[Paper] Improving Diversity in Black-box Few-shot Knowledge Distillation

Published: 21 hours ago (April 28, 2026 at 12:03 PM EDT)

4 min read

Source: arXiv

Source: arXiv - 2604.25795v1

Overview

The paper tackles a real‑world bottleneck in knowledge distillation (KD): compressing a large, high‑performing model (the teacher) into a lightweight model (the student) when you can only query the teacher as a black box and have just a handful of labeled images.

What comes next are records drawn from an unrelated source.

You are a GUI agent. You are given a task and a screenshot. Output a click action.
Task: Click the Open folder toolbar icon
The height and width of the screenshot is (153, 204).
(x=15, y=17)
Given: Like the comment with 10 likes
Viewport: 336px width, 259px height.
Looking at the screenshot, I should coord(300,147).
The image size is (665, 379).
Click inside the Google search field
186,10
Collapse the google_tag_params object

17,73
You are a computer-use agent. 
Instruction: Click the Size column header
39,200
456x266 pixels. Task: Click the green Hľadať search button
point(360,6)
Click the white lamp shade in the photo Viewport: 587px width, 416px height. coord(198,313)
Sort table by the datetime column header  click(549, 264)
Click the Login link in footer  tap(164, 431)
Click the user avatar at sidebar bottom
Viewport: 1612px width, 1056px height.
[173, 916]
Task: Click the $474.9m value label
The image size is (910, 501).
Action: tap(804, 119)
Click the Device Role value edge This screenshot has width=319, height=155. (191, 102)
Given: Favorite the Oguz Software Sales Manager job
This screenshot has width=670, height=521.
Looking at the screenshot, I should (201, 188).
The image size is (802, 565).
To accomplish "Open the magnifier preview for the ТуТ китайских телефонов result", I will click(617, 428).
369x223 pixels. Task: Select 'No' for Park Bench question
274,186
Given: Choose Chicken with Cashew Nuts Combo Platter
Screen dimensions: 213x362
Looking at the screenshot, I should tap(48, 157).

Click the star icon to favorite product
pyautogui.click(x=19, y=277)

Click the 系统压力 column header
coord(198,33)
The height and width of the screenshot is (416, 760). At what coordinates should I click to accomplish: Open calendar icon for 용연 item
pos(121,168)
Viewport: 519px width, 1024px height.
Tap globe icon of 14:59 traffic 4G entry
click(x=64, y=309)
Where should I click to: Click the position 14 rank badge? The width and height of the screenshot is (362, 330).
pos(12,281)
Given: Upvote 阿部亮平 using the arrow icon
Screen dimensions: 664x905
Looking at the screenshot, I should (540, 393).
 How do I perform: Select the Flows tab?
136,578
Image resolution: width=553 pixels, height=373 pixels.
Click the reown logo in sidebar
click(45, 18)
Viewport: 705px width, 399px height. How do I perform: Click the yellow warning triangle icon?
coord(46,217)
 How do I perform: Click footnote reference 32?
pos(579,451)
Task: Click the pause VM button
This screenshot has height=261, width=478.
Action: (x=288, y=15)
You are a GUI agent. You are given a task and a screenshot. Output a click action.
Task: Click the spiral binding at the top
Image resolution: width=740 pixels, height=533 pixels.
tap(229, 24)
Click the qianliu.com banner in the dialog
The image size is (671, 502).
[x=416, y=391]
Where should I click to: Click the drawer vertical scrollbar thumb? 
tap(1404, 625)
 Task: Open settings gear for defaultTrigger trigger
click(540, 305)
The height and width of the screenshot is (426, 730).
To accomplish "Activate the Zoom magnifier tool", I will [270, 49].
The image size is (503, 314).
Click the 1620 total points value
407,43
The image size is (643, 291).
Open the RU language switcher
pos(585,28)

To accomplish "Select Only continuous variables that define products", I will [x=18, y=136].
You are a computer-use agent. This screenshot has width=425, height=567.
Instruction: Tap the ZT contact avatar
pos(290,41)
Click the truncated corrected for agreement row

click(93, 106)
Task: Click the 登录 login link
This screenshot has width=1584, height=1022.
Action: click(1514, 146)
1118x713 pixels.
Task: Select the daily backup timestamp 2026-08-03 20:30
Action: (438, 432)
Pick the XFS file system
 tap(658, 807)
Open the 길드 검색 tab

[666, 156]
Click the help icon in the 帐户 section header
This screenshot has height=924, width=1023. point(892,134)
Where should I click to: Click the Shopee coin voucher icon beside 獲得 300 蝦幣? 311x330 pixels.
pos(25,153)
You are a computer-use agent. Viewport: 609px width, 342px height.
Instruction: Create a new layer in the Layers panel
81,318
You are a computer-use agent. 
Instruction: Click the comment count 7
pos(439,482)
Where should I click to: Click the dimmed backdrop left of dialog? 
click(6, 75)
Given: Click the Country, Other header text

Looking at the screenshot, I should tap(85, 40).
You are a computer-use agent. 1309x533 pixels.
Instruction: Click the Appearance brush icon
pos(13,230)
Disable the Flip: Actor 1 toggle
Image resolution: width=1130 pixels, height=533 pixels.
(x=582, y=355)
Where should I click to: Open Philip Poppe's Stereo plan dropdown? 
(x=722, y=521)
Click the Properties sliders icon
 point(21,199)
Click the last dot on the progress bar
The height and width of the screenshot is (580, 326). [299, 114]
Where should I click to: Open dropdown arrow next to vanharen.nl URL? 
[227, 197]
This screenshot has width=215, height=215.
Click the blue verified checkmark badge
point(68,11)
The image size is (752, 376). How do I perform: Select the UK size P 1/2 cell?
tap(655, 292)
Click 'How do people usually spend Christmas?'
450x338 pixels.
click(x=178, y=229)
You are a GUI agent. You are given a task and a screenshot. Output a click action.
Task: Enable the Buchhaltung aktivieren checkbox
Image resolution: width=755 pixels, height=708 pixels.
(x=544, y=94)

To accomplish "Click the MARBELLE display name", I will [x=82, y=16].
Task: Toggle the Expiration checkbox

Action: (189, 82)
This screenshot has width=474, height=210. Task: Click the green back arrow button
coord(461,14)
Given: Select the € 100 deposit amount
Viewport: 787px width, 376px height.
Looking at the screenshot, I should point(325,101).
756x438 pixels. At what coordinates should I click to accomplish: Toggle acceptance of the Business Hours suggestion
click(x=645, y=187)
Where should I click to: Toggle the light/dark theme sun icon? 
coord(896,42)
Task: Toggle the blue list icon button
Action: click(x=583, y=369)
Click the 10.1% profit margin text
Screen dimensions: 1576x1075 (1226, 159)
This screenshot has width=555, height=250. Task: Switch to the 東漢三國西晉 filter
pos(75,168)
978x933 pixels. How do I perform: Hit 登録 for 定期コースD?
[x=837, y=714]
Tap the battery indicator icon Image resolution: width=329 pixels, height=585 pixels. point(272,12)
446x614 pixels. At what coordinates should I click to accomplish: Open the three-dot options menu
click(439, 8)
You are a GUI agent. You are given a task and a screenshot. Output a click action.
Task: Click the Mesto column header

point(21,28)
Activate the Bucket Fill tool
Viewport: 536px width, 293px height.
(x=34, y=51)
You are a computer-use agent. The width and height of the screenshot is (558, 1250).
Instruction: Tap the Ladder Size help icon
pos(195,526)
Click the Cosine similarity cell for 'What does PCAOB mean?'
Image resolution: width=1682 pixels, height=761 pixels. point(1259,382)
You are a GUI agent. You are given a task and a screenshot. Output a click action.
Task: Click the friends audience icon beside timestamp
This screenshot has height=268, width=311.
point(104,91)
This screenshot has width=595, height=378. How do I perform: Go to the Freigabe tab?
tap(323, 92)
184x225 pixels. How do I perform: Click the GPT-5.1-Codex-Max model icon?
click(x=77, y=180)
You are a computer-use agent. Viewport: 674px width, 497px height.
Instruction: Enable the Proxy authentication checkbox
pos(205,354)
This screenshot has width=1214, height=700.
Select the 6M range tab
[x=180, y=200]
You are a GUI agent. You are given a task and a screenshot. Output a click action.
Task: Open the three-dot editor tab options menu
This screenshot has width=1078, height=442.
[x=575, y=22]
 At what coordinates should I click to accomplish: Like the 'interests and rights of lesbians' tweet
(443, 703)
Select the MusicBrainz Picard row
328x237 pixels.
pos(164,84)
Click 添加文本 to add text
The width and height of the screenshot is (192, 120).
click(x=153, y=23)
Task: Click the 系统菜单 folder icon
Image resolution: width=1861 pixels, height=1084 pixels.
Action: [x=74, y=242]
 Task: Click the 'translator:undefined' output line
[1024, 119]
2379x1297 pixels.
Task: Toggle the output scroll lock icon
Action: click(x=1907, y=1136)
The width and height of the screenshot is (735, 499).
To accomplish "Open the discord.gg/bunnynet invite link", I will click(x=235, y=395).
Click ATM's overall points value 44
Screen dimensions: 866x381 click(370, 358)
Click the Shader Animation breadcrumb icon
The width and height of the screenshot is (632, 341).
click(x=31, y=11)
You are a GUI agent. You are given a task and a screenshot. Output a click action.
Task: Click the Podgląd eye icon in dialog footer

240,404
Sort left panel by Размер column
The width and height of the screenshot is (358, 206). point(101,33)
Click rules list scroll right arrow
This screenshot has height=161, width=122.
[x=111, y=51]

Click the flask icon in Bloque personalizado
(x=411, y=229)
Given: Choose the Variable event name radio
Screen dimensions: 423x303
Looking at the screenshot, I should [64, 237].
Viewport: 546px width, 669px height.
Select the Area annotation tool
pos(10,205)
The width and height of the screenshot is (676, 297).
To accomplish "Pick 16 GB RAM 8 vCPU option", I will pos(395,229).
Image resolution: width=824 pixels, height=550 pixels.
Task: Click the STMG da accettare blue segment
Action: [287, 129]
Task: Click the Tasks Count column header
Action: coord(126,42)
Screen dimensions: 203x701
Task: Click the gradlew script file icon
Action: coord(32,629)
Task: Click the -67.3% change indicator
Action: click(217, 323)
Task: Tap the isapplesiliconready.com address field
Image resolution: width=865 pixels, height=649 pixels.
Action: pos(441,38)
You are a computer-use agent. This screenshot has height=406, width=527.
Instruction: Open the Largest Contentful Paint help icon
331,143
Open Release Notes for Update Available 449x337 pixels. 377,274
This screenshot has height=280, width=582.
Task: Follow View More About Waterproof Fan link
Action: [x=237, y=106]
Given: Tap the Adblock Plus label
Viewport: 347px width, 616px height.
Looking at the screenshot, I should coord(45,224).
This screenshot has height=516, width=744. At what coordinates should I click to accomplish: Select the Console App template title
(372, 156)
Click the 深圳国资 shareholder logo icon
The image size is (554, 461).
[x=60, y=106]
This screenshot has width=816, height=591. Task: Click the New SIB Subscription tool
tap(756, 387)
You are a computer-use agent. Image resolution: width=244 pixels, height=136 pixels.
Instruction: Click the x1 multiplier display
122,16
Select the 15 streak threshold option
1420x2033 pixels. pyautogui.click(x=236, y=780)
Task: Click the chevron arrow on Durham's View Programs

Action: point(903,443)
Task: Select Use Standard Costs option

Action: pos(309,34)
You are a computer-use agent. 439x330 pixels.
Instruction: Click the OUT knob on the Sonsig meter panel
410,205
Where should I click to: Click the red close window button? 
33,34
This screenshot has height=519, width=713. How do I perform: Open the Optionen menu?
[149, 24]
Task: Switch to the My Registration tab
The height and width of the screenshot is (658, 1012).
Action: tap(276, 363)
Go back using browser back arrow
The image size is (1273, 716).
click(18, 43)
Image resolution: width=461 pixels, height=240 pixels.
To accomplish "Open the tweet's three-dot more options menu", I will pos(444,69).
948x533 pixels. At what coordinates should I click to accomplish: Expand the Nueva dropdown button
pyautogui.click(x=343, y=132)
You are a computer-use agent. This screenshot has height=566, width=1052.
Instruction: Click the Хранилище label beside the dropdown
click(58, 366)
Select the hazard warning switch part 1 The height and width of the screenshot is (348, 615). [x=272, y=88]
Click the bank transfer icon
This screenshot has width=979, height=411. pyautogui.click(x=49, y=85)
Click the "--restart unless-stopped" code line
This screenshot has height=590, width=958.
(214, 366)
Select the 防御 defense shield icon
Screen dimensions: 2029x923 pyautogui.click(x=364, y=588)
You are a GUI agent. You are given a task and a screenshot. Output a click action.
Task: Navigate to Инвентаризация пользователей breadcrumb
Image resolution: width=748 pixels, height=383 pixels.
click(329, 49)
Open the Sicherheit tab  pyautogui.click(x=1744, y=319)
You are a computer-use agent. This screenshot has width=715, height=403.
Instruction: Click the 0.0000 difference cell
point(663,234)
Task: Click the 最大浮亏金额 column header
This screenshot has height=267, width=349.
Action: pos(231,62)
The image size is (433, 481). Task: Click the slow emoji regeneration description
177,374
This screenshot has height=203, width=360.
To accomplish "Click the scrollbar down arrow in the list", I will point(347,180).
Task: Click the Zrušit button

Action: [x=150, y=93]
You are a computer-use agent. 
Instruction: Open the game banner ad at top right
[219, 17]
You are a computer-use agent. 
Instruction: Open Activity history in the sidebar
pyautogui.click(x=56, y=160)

By introducing a clever way to generate diverse synthetic data on the fly, the authors dramatically improve the student’s accuracy in this “few‑shot, black‑box” setting.

Key Contributions

Adaptive data‑generation loop: A GAN‑based pipeline that continuously selects high‑confidence synthetic images (as judged by the teacher) and feeds them back into the adversarial training process.
Diversity‑driven sampling: The selection strategy explicitly encourages a varied set of synthetic samples, addressing the common pitfall of mode collapse in prior few‑shot KD methods.
State‑of‑the‑art performance: Empirical gains over existing few‑shot KD baselines on seven benchmark image classification datasets (CIFAR‑10/100, Tiny‑ImageNet, etc.).
Open‑source implementation: Full code released, enabling reproducibility and easy integration into existing pipelines.

Methodology

Problem setting – The teacher model is a black box (only forward passes are allowed) and only N real images (e.g., 10–50 per class) are available.
Generator‑Discriminator pair – A conditional GAN is trained to synthesize images conditioned on class labels.
Teacher‑guided selection – After each generator update, a batch of synthetic images is passed through the teacher. Images that receive high confidence (i.e., the teacher’s softmax probability for the intended class exceeds a threshold) are selected.
On‑the‑fly diversity boost – Selected images are immediately injected into the discriminator’s training set, forcing the generator to produce new high‑confidence samples rather than repeatedly reproducing the same modes.
Student training – The student learns from two sources: (a) the limited real images and (b) the growing pool of high‑confidence synthetic images, using the usual KD loss (soft‑target cross‑entropy) together with a standard classification loss.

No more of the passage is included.